-------- Material for this exercise --------

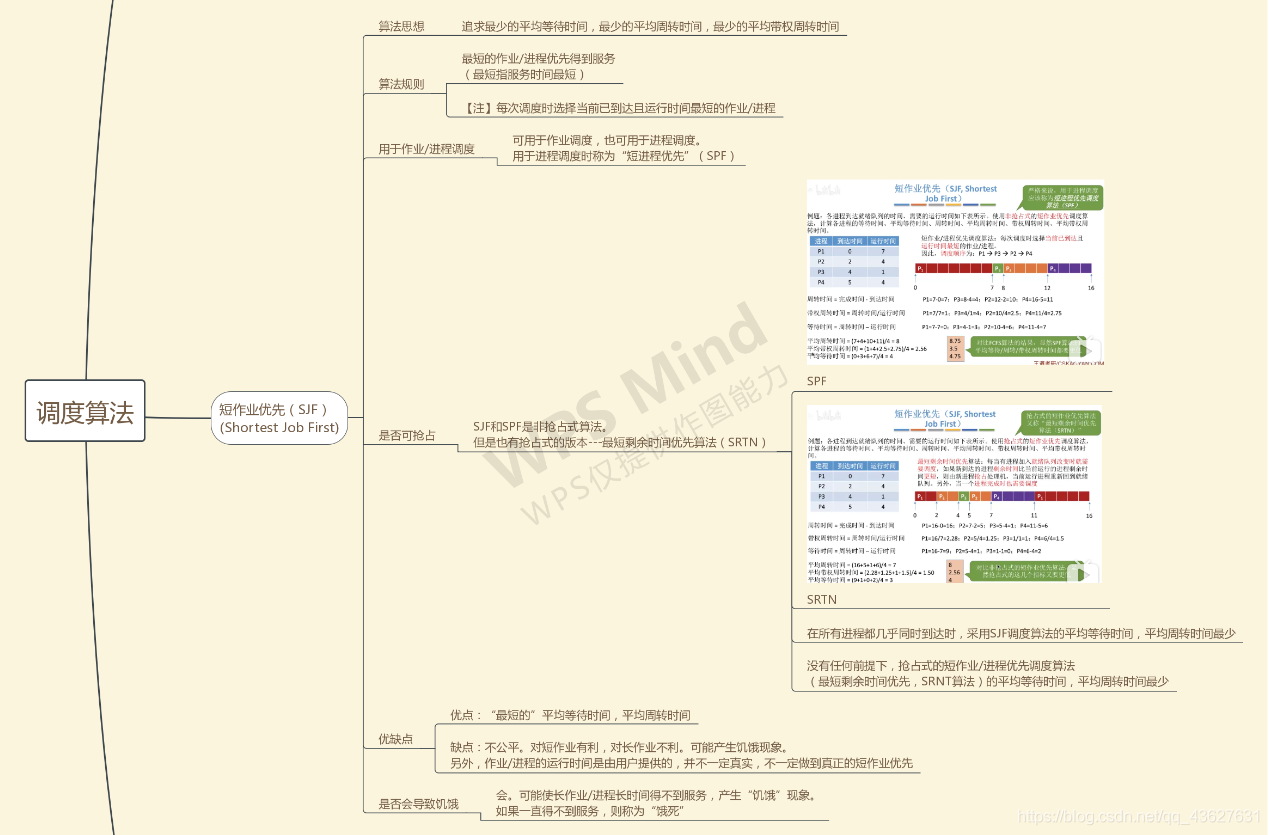Click the 是否会导致饥饿 branch node
This screenshot has height=835, width=1269.
[417, 804]
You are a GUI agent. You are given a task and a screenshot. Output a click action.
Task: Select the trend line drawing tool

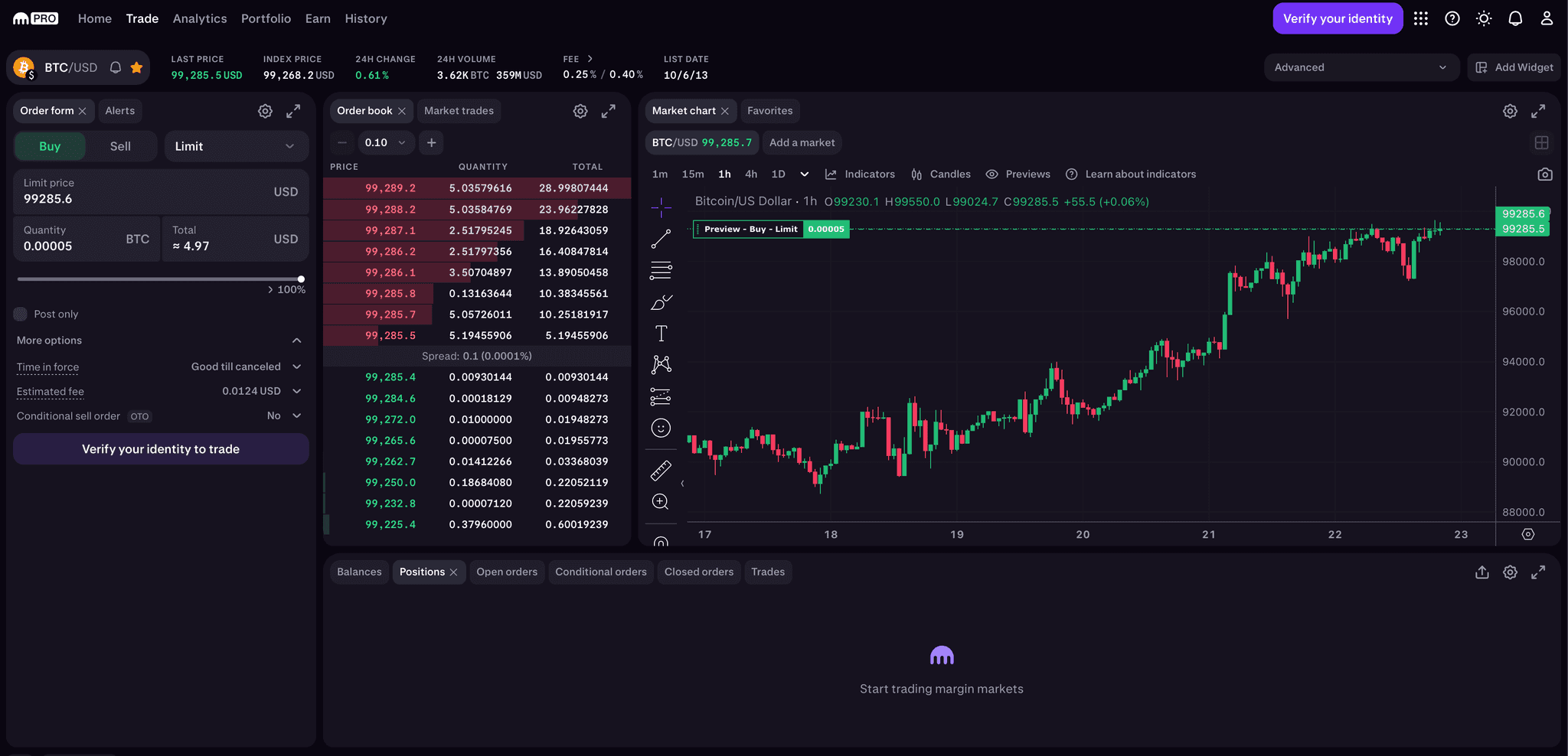point(661,240)
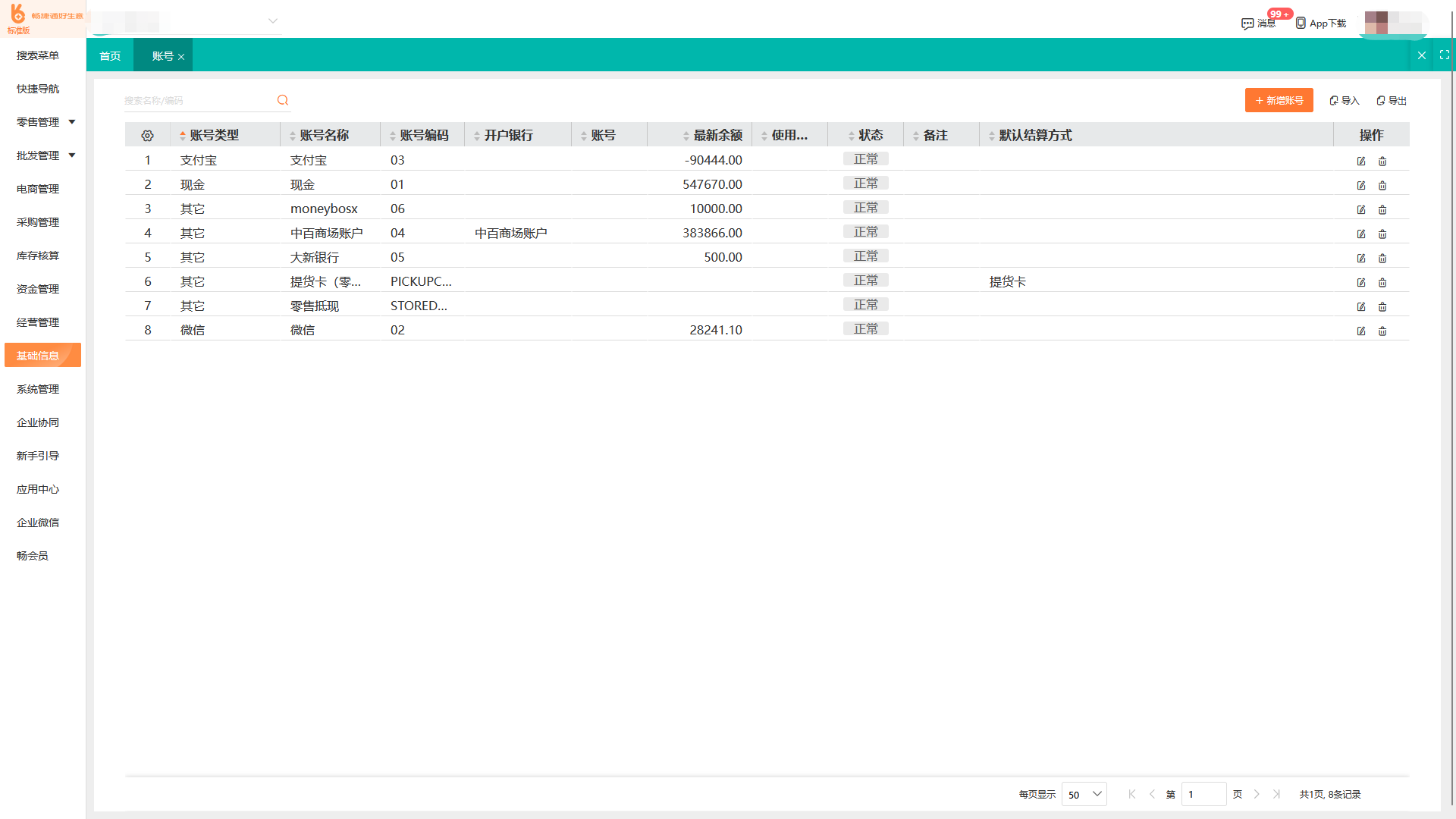Click the delete icon for 中百商场账户 account
Viewport: 1456px width, 819px height.
(1383, 232)
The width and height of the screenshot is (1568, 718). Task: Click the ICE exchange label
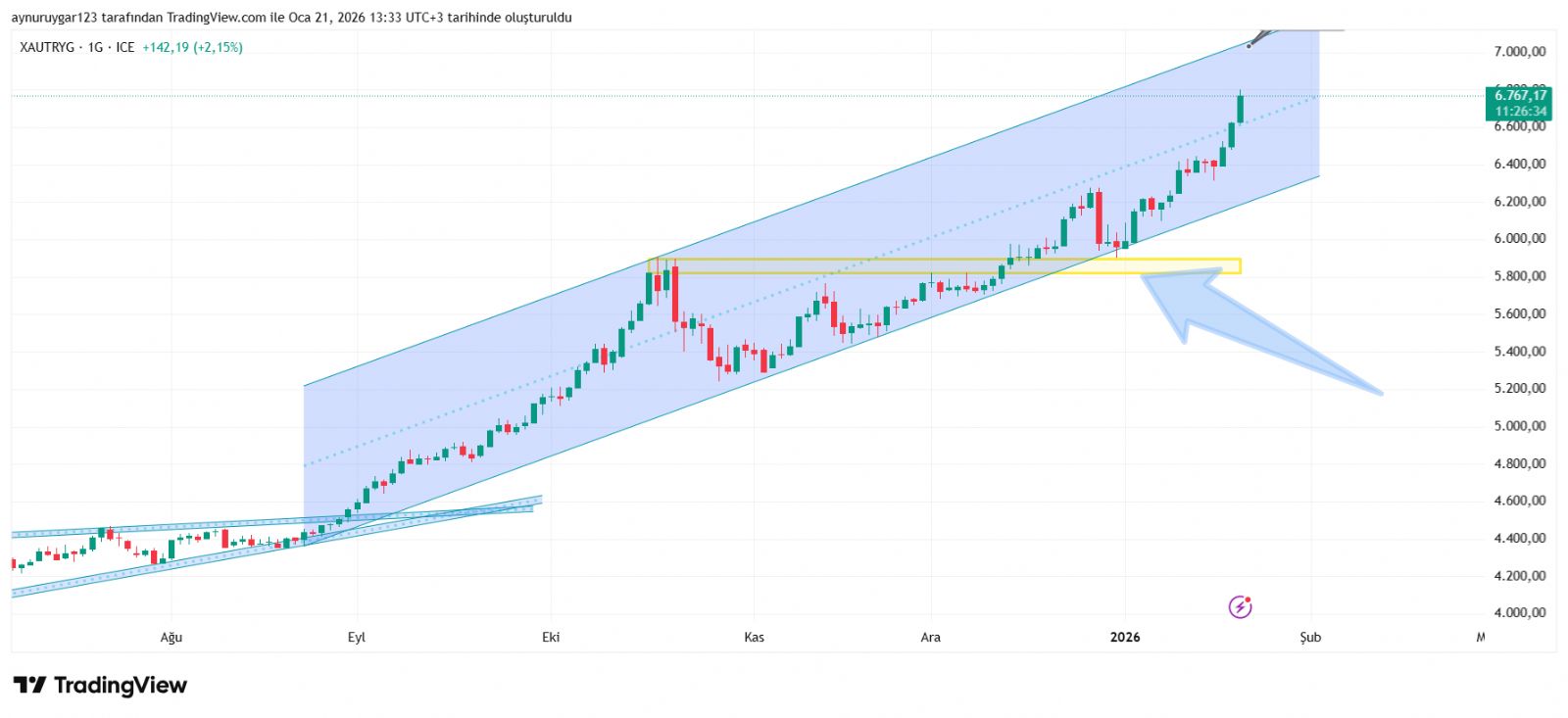pos(125,47)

--------

Output only the lines running from the one containing "You are a GUI" to the end of the records, inclusive and exact; skip the pictures.

■ **Answer for this exercise**:
You are a GUI agent. You are given a task and a screenshot. Output a click action.
Task: Select the trend line drawing tool

point(661,240)
Click the delete icon for 中百商场账户 account
Viewport: 1456px width, 819px height.
(1383, 232)
The width and height of the screenshot is (1568, 718). Task: Click the ICE exchange label
pos(125,47)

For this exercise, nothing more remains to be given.